* begin TEXT SHOWN *
# How to attach tabs to a natural slingshot/catapult



## LBurnett (Feb 21, 2012)

Hey guys,

Well after completing a little natural I thought I would complete a tutorial on attaching tabs (how I do it anyway).

*Equipment/What you need: *


Natural slingshot/catapult
Leather of your choice
Knife
Contact adhesive 
Vice (optional) 
Ruler
Pen

*1)* Get your slingshot/catapult ready.









*2)* Depending on the width of your naturals forks mark out, in my case 2cm (20mm) was the right size, on to your leather. The length should be approximately 9cm (90mm). Using a ruler and a knife, cut along the marked line. Repeat the process, one for each fork tip.



























*3)* Lay the leather on top/underneath the natural, and mark off a suitable length with a pen or pencil, as shown in the picture. Leave enough space (gap in the leather) for your tubes to fit through.





















*4)* Now you need to cut a strip of leather to wrap around the tabs, this adds strength and hides any fishing line or string that may be used to secure tab. This strip should be approximately 1cm (10mm) thick and long enough to fit around your fork tip. Repeat process, so you now have 2 strips.















*5)* If all is going correctly up until this point, you should now have something that looks like this.
* end TEXT SHOWN *
* begin SUPPLIED RECORDS *
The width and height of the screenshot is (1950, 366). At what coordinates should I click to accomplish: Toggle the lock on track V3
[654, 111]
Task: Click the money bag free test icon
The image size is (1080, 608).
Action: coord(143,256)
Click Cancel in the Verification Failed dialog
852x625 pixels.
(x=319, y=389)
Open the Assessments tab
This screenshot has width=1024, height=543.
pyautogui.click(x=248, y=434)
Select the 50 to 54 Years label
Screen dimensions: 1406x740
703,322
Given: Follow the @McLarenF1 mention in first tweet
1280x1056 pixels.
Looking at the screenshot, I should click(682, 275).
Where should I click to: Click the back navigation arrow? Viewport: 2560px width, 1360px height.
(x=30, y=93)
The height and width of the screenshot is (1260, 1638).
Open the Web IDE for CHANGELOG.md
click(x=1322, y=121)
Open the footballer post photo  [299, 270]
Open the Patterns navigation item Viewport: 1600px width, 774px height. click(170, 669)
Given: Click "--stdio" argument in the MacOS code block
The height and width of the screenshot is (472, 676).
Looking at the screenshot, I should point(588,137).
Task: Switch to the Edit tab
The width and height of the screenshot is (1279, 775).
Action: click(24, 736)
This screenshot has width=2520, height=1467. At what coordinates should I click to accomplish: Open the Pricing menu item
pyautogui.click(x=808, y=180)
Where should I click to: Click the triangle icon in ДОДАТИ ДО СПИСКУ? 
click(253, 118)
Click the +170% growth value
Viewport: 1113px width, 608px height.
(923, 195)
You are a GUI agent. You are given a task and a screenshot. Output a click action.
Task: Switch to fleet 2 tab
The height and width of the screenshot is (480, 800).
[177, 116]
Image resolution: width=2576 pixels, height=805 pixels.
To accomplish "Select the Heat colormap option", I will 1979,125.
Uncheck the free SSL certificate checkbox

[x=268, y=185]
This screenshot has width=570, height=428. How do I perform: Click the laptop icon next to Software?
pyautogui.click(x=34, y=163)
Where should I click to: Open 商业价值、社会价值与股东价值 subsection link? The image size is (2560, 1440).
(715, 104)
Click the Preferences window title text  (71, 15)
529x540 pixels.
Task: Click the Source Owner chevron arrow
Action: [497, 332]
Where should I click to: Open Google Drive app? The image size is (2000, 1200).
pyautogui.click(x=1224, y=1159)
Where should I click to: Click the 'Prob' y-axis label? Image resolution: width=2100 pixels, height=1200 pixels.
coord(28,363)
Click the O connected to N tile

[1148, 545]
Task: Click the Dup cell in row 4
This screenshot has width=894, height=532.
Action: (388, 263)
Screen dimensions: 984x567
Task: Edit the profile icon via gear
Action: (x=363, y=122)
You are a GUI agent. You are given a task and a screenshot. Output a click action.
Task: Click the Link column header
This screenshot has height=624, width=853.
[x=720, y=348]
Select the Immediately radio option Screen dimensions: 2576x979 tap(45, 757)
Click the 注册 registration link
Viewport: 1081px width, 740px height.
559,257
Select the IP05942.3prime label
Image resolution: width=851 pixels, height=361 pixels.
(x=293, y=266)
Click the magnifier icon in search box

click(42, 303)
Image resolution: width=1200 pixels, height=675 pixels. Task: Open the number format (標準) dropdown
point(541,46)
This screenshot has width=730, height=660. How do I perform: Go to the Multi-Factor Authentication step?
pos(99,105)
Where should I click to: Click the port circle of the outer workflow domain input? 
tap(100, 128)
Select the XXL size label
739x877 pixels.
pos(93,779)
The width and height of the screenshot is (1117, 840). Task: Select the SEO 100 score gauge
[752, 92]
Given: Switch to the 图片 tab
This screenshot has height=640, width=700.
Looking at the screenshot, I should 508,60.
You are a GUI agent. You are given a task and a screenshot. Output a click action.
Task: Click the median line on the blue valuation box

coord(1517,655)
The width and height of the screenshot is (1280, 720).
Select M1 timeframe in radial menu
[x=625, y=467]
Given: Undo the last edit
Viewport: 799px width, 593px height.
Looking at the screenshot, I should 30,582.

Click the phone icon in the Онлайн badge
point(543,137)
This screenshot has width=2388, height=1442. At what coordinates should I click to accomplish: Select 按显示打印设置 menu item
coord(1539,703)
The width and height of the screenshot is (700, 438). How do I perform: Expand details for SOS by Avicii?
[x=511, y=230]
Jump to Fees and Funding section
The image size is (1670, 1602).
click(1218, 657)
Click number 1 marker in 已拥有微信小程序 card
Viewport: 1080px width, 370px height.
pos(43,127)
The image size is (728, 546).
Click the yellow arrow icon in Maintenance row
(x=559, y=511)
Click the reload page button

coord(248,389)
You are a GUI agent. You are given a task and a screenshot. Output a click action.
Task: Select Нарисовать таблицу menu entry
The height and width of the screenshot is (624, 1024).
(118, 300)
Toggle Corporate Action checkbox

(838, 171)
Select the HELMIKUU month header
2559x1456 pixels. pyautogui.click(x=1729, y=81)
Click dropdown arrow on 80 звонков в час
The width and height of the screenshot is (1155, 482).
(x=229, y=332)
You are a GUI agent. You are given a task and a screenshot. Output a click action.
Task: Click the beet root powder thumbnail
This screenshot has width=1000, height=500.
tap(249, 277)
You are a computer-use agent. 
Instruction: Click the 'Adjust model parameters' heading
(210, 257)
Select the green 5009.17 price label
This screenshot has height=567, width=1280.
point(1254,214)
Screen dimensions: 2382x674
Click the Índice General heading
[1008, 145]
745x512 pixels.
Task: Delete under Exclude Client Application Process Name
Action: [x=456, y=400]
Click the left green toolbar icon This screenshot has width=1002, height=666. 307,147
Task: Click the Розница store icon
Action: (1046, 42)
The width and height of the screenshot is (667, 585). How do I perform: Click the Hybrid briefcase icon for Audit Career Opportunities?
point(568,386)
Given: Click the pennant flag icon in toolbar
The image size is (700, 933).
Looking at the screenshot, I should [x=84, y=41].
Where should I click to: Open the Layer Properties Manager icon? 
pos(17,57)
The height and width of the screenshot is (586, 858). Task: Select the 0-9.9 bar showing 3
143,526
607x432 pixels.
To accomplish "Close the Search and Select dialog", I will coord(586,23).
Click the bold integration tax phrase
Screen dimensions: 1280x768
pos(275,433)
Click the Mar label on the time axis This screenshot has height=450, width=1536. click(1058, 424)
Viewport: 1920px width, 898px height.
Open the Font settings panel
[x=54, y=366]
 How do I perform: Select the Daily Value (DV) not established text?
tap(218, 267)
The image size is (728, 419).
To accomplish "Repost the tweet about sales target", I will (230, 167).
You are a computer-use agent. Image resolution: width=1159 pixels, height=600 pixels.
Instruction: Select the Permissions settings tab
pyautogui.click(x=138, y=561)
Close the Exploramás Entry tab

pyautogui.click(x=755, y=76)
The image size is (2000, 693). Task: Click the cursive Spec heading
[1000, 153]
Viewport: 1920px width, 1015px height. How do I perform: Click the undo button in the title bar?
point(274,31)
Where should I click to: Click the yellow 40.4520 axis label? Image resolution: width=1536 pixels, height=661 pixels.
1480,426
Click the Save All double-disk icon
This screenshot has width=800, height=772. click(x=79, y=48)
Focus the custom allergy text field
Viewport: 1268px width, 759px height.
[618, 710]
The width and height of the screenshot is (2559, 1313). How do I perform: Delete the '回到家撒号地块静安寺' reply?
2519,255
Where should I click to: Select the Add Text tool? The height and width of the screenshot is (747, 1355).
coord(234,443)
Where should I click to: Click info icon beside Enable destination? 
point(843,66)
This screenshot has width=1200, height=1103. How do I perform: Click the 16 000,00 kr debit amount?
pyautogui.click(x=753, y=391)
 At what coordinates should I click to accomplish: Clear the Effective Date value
* end SUPPLIED RECORDS *
**WRITTEN EXERCISE 1:** List every item the slingshot tutorial names under "Equipment/What you need."
**WRITTEN EXERCISE 2:** Copy word for word the rows starting at the one containing "Click the Preferences" and ending at the one containing "[1148, 545]".
The slingshot tutorial and the rows come from separate sources.

**PROBLEM SOLUTION 1:**
- Natural slingshot/catapult
- Leather of your choice
- Knife
- Contact adhesive
- Vice (optional)
- Ruler
- Pen

**PROBLEM SOLUTION 2:**
Click the Preferences window title text  (71, 15)
529x540 pixels.
Task: Click the Source Owner chevron arrow
Action: [497, 332]
Where should I click to: Open Google Drive app? The image size is (2000, 1200).
pyautogui.click(x=1224, y=1159)
Where should I click to: Click the 'Prob' y-axis label? Image resolution: width=2100 pixels, height=1200 pixels.
coord(28,363)
Click the O connected to N tile

[1148, 545]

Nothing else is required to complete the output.